TASK OBJECTIVE: The answer should be an exact copy of the lines from the line with "This screenshot has height=600, width=1200." through the last line of the entries, and no other lines.

PROVIDED DATA:
* * * * * * * * *

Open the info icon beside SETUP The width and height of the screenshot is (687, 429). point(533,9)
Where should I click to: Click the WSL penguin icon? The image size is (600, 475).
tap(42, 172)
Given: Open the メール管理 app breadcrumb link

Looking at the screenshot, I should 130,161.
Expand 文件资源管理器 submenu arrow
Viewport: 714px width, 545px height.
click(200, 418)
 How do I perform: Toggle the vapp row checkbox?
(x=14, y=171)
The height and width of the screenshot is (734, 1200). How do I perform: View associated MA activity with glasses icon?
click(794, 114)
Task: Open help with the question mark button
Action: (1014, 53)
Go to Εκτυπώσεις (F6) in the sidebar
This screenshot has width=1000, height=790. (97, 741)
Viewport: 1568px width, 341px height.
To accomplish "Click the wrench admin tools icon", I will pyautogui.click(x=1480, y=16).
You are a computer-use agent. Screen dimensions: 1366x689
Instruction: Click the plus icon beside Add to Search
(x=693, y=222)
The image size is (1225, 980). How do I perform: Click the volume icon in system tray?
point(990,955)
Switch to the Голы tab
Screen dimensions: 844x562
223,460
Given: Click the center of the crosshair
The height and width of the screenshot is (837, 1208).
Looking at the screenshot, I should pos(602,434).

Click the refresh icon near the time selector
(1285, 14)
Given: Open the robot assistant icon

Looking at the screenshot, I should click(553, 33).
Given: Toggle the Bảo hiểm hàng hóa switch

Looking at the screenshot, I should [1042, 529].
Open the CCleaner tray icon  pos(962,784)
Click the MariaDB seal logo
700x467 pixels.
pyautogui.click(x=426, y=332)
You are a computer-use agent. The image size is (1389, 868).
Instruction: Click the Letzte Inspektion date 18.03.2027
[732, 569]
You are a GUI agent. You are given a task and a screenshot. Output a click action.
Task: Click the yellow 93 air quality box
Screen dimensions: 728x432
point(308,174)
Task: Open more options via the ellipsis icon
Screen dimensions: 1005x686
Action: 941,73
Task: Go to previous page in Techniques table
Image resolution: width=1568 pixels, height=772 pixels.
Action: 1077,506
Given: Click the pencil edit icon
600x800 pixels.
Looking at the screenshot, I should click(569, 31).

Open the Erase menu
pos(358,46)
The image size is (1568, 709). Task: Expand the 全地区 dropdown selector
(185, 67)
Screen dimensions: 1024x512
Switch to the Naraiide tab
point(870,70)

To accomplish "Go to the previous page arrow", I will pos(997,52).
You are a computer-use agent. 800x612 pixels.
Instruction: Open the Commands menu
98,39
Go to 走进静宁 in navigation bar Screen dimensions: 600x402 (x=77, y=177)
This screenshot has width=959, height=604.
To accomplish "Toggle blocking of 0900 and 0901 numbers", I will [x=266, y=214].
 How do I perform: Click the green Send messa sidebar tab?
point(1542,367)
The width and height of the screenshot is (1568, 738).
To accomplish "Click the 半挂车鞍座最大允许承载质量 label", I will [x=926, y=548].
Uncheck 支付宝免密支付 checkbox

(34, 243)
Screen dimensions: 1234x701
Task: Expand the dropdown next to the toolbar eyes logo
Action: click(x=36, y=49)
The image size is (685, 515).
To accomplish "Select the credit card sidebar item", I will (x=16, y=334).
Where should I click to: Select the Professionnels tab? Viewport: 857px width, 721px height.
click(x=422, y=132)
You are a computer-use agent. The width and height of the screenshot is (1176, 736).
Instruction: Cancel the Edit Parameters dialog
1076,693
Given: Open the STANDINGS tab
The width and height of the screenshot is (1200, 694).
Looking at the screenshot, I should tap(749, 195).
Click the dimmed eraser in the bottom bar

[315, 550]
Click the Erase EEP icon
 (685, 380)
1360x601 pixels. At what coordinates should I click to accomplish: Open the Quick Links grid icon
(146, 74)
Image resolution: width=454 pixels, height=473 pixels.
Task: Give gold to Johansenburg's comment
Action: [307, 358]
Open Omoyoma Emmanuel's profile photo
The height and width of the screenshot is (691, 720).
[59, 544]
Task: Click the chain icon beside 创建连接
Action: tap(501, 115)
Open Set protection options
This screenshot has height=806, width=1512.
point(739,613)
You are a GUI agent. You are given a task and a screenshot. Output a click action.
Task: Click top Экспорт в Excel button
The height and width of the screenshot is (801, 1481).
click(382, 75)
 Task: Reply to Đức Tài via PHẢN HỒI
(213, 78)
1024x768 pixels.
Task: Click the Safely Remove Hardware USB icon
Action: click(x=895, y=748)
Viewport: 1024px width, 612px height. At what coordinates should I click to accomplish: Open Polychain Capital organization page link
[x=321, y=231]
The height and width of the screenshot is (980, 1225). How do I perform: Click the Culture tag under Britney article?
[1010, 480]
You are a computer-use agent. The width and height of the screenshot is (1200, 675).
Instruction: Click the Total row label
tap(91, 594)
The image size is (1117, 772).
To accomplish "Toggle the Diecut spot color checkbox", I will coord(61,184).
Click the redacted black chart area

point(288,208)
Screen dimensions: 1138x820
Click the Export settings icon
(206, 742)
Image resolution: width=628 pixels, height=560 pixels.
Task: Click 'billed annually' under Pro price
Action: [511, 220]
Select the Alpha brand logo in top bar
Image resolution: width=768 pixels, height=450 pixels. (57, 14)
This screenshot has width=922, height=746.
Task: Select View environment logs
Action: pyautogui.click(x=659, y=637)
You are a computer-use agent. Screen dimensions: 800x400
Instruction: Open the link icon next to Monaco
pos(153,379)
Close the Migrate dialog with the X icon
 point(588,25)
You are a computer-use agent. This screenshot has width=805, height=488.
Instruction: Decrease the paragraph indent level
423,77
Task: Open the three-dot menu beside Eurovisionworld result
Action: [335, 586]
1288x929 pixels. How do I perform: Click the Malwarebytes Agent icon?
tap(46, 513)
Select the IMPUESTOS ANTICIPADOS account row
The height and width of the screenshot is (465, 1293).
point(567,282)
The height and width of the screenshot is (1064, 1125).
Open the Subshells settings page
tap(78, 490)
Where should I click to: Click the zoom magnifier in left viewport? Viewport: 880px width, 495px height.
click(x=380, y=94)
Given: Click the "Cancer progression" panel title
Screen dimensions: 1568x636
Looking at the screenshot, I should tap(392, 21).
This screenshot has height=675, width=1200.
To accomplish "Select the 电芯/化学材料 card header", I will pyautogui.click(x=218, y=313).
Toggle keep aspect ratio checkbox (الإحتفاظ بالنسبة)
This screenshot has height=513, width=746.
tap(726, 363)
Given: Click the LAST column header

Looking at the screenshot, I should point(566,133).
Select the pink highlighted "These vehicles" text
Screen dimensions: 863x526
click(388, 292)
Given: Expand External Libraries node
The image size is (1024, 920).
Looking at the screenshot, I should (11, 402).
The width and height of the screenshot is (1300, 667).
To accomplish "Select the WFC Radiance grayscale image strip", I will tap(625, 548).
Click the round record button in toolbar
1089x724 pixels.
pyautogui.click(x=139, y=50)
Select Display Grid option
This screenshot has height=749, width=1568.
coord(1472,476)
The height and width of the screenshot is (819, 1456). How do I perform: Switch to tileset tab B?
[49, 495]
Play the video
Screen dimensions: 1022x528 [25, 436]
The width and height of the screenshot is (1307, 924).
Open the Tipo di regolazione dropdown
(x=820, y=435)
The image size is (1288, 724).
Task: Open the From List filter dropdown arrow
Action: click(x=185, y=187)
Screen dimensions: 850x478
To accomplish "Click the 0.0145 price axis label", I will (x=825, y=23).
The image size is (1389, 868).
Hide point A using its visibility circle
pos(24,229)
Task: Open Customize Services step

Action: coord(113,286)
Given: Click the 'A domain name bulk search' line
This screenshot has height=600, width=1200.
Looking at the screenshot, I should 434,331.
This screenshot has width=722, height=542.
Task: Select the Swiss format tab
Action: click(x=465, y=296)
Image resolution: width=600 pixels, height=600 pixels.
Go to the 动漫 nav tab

* * * * * * * * *

OUTPUT:
This screenshot has height=600, width=1200.
Looking at the screenshot, I should 434,331.
This screenshot has width=722, height=542.
Task: Select the Swiss format tab
Action: click(x=465, y=296)
Image resolution: width=600 pixels, height=600 pixels.
Go to the 动漫 nav tab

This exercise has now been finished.